Молоко можно было купить и в «Красной Звезде» - диетическом магазине на Большом, где действительно горела над входом настоящая «рубиновая» звездочка. Там продавались две волшебные вещи: кнели и самбук, обе нежные, дрожащие, завернутые уже не в крафт, а в глянцевую с одной стороны, плотную бумажку. И еще там иногда покупался болгарский виноградный сок: маленькая аккуратная баночка с диковинной винтовой крышкой и краснощеким малышом на этикетке. Вкус этого сока доселе не перебит никакими иными.

Булочных было гораздо больше. Главная – Лора, по имени бывшего хозяина – На Большом, потом на углу Пушкарской и Гатчинской и за Матвейкой, напротив 84 школы. К Лору мы ходили редко, но только там продавались белые калачи в виде сумочки с крышечкой, обильно посыпанные седой мучнистой пылью. Сначала сгрызалась ручка, потом крышечка и уж потом с маслом все остальное. На Гатчинской булочная была самая маленькая. Ты входил и сразу попадал за железные трубы перил, где слева тянулись стойки с хлебом. К стойкам были прикреплены на веревочках огромные трехзубые вилки, которыми пробовали, свежий ли хлеб. Отдельно лежали уже нарезанные половинки и четвертушки. Можно было попросить отрезать и осьмушку. Сначала шел черный хлеб, потом булки, потом мелкая сдоба. Самым любимым у всех женщин нашей семьи был «солененький» батончик за 22 копейки, острый, напоминавший мне крокодильчика, ломавшийся с хрустом, когда я грызла его по дороге домой, за что мне всегда страшно попадало от бабушки. Но удержаться от глянцевитого хвоста было невозможно. Были еще «иностранцы»: хала, французская булка и штрицель. Хала, тоже за 22 копейки, называлась плетенкой, но бабушка рассказала, что так она называется из вежливости, потому что на самом деле хала – булка еврейская. Французская тоже именовалась сайкой, но это потому что французской она была до революции. Последний же тоже имел кличку «ленинградский», но и тут была тайна. Бабушка сказала, что это – обыкновенный штрицель, но штрицель – название немецкое, и сама понимаешь… Словом, булочная открывала мир.
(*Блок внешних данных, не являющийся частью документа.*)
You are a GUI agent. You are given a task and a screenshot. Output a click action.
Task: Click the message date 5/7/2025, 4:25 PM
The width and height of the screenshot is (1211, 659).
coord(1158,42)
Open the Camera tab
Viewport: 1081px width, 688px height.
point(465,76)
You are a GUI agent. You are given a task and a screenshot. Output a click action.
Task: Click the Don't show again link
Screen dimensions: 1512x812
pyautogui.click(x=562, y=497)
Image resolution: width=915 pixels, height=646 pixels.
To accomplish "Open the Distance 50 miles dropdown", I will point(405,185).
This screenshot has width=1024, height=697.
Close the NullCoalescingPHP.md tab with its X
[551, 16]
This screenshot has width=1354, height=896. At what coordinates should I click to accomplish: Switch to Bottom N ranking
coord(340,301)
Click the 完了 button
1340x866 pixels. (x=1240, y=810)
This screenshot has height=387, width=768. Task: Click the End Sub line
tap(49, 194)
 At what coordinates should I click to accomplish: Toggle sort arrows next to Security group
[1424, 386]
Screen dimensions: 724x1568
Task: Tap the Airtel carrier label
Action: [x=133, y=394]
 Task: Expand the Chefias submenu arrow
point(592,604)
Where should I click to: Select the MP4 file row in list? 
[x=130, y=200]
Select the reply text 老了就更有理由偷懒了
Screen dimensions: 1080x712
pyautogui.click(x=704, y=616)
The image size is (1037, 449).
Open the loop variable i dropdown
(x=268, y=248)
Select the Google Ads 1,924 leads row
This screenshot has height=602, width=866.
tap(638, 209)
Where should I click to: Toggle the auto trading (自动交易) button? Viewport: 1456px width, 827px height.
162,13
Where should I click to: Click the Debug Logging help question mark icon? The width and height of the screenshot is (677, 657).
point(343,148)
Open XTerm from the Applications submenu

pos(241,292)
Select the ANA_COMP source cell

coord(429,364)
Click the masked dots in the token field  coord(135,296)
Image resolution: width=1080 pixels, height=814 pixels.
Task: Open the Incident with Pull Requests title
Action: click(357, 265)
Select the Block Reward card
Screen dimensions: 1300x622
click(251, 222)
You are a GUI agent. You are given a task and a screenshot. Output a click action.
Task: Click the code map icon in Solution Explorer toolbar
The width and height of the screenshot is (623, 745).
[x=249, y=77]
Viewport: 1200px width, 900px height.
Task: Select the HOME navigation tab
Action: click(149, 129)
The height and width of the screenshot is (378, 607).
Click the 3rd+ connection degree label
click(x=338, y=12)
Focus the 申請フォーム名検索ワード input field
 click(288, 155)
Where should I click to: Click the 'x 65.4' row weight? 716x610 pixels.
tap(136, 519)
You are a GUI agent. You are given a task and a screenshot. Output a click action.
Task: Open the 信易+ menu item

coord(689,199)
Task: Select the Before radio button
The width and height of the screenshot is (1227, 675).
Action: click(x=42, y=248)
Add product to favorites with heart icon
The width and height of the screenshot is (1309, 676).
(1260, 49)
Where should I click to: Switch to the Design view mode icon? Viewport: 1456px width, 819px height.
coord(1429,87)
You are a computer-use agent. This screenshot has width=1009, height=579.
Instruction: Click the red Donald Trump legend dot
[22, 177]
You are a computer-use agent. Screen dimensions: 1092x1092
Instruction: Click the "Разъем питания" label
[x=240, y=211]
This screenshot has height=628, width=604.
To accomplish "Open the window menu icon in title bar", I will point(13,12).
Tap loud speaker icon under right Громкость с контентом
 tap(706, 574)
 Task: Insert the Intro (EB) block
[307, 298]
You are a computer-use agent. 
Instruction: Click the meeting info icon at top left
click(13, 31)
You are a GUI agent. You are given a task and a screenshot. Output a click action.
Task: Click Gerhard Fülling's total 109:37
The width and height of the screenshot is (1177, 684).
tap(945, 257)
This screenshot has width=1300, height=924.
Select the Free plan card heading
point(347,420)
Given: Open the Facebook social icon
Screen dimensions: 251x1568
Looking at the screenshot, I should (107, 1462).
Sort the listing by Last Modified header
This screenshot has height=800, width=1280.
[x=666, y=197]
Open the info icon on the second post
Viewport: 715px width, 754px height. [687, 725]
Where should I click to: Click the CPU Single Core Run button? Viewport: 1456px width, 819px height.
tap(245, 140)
Железные перила выводили к кассе, ты расплачивался и выбегал из плена с сумкой, полной хлеба. В булочной напротив школы за перилами была еще часть с витринами сластей. Они стояли в вазочках, синих или прозрачных, и, набрав, например, три копейки, можно было попросить взвесить ирисок или сливочных тянучек. Тебе честно взвешивали пару штук и ножом делили пополам еще одну. Там же иногда продавался фруктовый сахар в стеклянной колбе: потрясающие неправильной формы кусочки, небесно-голубые, приторно-розовые, солнечно-желтые и ядовито-зеленые. Или развесной зефир в шоколаде со сладостными трещинками. Ты отковыривал один кусочек обливки, потом другой, пока не обнажалась снежная плоть. Появлялась и загадочная своей явной восточностью кос-халва с тремя одинокими орешками наверху…

Но самая прекрасная булочная находилась совсем далеко, на Кировском, и появление там должно было быть оплачено посещением поликлиники. Зато там все витрины были уставлены чудесами из теста: избушкой, гномами, львом, бегемотом, даже несущейся русской тройкой, немыслимыми пирогами и кренделями. Говорили, что все эти чудеса – дело рук некоего старичка, последнего ученика знаменитого Филиппова. И еще там продавались «сладкие плитки», на которых посередине был выпукло изображен Медный Всадник, а по бокам в сладких клеточках телебашня, лев на Стрелке, Петропавловка и еще что-то ленинградское. Все это съедалось медленно, с ощущением того, что сейчас ты ешь, например, Исаакиевский собор. Там же покупалось печенье «Ленинградское» в виде больших плоских эклерин в оливкового цвета коробке с матово-полупрозрачной бумажкой внутри.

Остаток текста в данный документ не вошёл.